# WORK REQUIRED
Read through the records below and copy each line that uses the word "computer".

START LISTED RECORDS

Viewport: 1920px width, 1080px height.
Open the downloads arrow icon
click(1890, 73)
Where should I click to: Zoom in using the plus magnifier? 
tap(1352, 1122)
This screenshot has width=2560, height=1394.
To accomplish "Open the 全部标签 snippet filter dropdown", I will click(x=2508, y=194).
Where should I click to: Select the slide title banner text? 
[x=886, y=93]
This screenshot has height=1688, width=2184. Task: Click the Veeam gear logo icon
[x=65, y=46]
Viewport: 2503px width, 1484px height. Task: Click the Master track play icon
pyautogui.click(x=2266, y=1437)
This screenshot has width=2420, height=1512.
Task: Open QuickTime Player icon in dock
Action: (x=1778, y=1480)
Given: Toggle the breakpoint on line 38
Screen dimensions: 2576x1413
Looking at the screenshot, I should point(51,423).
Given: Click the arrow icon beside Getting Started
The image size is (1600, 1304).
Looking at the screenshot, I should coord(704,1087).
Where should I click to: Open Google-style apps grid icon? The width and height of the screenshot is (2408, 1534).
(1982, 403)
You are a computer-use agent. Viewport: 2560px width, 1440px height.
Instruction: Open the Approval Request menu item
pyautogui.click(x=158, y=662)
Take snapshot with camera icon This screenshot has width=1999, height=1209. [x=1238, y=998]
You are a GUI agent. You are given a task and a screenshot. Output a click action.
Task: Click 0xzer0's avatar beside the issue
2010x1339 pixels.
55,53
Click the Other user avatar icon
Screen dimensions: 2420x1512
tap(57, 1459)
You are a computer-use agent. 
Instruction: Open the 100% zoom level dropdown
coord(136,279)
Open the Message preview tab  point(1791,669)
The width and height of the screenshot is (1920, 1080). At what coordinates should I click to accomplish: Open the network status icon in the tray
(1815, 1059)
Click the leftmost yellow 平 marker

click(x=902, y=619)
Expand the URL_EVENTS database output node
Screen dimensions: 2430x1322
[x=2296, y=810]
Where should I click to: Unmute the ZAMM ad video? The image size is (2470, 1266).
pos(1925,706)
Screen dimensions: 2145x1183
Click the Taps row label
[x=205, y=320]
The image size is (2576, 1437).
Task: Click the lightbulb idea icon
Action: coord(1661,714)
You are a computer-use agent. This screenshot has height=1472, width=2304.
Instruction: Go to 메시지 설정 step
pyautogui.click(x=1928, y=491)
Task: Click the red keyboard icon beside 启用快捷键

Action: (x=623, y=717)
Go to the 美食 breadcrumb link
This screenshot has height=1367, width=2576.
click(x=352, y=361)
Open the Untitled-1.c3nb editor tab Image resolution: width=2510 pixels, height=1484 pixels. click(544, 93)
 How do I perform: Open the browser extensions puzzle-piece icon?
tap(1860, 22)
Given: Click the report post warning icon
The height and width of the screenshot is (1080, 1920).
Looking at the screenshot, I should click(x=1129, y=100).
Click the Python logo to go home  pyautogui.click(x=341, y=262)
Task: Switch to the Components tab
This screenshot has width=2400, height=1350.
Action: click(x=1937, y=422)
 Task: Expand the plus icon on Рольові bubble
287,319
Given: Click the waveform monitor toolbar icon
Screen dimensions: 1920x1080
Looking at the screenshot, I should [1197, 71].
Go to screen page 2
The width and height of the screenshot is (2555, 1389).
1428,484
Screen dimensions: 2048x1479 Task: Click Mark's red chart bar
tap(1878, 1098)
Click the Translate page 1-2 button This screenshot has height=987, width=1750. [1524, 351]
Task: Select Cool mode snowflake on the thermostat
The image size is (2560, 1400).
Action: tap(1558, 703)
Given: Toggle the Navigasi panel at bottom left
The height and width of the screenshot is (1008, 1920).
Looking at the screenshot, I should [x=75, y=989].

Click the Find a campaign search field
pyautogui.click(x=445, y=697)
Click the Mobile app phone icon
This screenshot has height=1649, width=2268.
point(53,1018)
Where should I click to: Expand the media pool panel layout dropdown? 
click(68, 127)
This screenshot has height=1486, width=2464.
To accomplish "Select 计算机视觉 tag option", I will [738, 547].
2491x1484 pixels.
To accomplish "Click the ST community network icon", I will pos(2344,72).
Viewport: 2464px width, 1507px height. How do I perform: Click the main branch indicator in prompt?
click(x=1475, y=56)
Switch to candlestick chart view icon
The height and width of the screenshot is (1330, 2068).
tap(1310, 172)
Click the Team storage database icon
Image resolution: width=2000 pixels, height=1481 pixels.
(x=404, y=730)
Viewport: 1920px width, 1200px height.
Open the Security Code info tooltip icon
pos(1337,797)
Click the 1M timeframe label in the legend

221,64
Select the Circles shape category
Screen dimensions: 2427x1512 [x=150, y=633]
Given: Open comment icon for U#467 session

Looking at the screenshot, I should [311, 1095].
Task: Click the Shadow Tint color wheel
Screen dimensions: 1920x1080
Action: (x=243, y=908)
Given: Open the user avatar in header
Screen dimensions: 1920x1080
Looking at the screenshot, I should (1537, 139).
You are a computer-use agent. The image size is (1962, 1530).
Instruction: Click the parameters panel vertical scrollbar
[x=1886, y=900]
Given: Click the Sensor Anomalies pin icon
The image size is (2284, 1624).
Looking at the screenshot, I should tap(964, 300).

END LISTED RECORDS

# SOLUTION
You are a computer-use agent. Viewport: 2560px width, 1440px height.
You are a computer-use agent. 
You are a computer-use agent. This screenshot has height=1472, width=2304.
You are a computer-use agent. The image size is (1962, 1530).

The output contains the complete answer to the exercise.